** Data **
[Start of Attachment]
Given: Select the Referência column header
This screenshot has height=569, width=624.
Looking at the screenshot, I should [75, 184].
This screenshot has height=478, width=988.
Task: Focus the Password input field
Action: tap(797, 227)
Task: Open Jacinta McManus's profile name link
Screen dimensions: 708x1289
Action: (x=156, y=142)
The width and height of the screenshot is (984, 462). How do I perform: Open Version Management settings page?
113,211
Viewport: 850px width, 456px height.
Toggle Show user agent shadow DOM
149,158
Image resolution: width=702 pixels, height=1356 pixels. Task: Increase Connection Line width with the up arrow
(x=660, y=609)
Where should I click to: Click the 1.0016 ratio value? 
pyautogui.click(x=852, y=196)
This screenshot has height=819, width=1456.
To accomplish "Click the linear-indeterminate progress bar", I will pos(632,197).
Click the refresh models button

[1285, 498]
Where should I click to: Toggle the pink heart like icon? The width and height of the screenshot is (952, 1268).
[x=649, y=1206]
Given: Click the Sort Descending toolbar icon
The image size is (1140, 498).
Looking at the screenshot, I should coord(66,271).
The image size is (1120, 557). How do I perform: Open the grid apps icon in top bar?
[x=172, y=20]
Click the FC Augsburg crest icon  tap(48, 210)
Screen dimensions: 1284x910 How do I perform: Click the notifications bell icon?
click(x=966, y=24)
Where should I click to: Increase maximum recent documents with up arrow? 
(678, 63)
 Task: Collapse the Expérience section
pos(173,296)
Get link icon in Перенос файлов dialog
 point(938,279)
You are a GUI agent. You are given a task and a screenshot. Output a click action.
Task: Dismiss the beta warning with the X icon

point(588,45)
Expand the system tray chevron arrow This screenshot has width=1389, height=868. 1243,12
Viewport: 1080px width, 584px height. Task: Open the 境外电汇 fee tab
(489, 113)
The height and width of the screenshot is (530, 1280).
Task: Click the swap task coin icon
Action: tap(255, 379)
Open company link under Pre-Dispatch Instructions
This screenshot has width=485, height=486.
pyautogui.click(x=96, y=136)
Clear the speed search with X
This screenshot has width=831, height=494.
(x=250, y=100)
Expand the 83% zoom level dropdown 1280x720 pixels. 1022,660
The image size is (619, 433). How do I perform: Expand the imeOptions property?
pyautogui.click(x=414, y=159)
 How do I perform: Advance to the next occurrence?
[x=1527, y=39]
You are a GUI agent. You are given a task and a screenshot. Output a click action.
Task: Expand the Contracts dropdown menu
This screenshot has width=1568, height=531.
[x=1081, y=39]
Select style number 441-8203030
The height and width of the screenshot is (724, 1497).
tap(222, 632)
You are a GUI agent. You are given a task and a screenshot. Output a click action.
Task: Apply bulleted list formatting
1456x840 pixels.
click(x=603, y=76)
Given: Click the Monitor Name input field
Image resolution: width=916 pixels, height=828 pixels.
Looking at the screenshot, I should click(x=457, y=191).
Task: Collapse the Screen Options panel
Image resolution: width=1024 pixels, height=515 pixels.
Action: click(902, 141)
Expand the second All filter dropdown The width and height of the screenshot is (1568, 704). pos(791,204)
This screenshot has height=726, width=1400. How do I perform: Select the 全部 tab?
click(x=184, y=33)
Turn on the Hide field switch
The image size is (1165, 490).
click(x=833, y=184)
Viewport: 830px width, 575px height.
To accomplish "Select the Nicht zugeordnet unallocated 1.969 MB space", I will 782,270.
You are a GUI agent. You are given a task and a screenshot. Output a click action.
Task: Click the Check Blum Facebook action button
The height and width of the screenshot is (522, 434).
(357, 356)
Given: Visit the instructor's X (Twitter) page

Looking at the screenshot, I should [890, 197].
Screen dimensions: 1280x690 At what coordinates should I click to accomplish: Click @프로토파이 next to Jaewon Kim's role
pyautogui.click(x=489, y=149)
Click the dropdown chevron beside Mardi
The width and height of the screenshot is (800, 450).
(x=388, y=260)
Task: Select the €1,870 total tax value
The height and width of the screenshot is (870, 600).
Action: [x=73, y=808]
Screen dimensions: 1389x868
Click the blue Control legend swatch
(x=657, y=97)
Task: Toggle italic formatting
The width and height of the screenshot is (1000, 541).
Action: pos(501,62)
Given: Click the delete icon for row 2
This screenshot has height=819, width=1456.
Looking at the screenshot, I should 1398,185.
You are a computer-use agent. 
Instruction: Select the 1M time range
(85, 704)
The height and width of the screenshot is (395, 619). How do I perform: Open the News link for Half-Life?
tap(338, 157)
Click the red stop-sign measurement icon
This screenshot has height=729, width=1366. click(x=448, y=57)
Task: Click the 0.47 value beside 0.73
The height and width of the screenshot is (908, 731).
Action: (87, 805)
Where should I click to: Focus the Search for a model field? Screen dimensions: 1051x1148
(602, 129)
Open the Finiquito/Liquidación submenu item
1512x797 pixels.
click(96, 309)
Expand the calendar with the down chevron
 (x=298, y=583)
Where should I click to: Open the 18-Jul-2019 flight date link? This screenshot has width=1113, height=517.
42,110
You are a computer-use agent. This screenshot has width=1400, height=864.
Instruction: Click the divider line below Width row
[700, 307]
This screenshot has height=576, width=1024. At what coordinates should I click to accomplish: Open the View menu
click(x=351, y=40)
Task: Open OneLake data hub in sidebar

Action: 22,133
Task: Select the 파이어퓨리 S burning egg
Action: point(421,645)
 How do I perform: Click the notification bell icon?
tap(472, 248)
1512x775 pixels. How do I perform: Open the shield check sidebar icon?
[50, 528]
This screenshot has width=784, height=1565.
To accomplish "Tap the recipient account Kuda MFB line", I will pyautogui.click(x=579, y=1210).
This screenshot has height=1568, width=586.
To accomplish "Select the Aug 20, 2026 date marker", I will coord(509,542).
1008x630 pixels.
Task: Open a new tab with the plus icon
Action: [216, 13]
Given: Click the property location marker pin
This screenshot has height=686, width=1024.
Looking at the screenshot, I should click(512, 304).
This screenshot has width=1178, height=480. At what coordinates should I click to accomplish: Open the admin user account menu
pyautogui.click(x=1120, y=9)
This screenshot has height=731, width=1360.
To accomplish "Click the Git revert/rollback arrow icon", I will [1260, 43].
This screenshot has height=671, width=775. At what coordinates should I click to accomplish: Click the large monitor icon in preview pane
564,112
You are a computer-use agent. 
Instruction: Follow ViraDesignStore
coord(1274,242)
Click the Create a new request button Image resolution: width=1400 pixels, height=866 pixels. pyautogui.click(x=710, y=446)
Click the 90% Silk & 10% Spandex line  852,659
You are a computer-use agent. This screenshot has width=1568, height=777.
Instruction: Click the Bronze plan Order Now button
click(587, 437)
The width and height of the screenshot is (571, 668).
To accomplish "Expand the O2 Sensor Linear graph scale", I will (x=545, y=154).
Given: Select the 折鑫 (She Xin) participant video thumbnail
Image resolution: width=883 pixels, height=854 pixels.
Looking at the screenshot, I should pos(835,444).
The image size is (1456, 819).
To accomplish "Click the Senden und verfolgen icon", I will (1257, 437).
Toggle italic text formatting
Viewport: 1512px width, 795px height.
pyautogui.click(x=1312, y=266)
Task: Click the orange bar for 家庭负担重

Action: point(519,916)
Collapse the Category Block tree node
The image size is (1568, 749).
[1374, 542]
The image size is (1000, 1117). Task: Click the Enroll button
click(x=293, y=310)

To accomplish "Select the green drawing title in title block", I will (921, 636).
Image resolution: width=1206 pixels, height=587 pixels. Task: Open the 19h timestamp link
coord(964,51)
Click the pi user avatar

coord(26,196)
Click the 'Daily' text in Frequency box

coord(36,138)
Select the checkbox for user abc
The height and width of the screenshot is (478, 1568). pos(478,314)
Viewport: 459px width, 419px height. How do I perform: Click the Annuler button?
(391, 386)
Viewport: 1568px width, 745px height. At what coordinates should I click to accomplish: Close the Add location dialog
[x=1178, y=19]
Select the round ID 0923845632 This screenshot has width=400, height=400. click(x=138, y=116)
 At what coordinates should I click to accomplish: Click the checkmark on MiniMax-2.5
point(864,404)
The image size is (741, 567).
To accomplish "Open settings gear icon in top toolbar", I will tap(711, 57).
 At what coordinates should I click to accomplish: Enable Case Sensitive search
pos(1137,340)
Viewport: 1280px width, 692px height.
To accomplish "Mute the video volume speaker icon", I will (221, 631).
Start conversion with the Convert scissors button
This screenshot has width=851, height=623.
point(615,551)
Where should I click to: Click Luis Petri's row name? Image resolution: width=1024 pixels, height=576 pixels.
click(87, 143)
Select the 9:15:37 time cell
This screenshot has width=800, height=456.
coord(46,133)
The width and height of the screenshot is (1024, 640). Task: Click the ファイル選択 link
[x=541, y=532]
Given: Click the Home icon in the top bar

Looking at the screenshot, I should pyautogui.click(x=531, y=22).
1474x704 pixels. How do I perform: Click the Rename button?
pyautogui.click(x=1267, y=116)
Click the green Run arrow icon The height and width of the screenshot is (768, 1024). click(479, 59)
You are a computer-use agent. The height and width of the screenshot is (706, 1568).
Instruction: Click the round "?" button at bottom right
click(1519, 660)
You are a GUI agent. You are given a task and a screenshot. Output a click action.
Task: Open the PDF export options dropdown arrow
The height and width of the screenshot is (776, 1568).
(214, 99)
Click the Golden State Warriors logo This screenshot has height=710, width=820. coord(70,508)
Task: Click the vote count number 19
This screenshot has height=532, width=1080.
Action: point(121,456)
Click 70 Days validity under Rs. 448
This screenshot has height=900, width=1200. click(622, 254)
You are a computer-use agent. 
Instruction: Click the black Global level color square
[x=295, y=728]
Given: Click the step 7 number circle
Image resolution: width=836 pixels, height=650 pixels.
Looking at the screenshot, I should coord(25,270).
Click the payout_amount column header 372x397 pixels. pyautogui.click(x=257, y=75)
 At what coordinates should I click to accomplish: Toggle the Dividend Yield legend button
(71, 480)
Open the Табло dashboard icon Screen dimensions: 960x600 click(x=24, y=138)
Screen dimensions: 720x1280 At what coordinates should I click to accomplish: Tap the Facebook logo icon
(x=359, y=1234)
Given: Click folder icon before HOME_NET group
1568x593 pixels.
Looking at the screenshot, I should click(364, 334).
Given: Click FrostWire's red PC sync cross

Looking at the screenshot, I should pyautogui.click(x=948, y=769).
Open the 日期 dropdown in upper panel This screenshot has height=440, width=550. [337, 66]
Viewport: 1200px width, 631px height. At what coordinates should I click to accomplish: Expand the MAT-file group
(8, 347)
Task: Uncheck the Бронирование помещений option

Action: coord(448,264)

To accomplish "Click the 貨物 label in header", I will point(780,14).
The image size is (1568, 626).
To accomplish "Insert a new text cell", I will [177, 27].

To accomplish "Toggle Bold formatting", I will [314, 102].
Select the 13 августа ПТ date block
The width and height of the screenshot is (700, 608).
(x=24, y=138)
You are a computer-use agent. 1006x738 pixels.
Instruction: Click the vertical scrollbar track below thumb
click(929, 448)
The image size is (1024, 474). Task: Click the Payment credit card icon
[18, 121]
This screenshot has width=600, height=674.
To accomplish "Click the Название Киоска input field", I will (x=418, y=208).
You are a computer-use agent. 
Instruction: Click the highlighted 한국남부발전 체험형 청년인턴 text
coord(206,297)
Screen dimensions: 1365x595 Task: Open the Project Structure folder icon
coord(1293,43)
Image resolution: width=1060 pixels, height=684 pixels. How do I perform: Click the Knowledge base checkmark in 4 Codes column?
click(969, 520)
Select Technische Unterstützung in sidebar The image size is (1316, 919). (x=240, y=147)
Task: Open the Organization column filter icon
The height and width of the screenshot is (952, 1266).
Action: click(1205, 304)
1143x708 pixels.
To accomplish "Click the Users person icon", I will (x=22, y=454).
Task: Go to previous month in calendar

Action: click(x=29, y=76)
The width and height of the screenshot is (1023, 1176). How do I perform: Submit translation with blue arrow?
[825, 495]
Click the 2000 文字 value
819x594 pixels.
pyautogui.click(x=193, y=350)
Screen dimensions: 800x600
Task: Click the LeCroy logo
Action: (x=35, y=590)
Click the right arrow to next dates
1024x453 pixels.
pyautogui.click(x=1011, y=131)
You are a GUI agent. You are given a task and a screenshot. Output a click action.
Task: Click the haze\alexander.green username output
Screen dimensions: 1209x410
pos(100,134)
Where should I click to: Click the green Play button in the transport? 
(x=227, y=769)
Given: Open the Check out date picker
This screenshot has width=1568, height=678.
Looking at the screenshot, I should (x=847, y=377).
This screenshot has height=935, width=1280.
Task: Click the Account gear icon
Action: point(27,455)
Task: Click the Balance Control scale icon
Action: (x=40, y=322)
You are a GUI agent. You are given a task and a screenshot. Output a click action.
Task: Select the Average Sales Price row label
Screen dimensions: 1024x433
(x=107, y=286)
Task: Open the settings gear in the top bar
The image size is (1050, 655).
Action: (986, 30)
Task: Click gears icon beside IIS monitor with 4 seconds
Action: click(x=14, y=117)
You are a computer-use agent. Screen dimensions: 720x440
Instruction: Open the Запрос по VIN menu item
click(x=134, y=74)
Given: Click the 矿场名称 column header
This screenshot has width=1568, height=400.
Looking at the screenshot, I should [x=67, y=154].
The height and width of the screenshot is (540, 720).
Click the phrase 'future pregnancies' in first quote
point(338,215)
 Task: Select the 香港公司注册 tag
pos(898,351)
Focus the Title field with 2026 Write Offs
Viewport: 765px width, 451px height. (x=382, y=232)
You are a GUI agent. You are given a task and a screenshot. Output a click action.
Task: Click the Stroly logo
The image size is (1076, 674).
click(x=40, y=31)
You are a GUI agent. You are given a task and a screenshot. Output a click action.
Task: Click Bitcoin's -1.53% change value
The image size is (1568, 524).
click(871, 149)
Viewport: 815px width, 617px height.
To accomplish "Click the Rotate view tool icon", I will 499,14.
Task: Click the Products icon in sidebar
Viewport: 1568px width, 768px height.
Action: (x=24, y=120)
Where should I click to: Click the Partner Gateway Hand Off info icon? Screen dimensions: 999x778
[End of Attachment]
** Work to complete **
What you give back must be the stretch above, starting at the line with "This screenshot has height=569, width=624." and ending at the line with "Expand the system", copied exactly.

** Solution to this exercise **
This screenshot has height=569, width=624.
Looking at the screenshot, I should [75, 184].
This screenshot has height=478, width=988.
Task: Focus the Password input field
Action: tap(797, 227)
Task: Open Jacinta McManus's profile name link
Screen dimensions: 708x1289
Action: (x=156, y=142)
The width and height of the screenshot is (984, 462). How do I perform: Open Version Management settings page?
113,211
Viewport: 850px width, 456px height.
Toggle Show user agent shadow DOM
149,158
Image resolution: width=702 pixels, height=1356 pixels. Task: Increase Connection Line width with the up arrow
(x=660, y=609)
Where should I click to: Click the 1.0016 ratio value? 
pyautogui.click(x=852, y=196)
This screenshot has height=819, width=1456.
To accomplish "Click the linear-indeterminate progress bar", I will pos(632,197).
Click the refresh models button

[1285, 498]
Where should I click to: Toggle the pink heart like icon? The width and height of the screenshot is (952, 1268).
[x=649, y=1206]
Given: Click the Sort Descending toolbar icon
The image size is (1140, 498).
Looking at the screenshot, I should coord(66,271).
The image size is (1120, 557). How do I perform: Open the grid apps icon in top bar?
[x=172, y=20]
Click the FC Augsburg crest icon  tap(48, 210)
Screen dimensions: 1284x910 How do I perform: Click the notifications bell icon?
click(x=966, y=24)
Where should I click to: Increase maximum recent documents with up arrow? 
(678, 63)
 Task: Collapse the Expérience section
pos(173,296)
Get link icon in Перенос файлов dialog
 point(938,279)
You are a GUI agent. You are given a task and a screenshot. Output a click action.
Task: Dismiss the beta warning with the X icon

point(588,45)
Expand the system tray chevron arrow This screenshot has width=1389, height=868. 1243,12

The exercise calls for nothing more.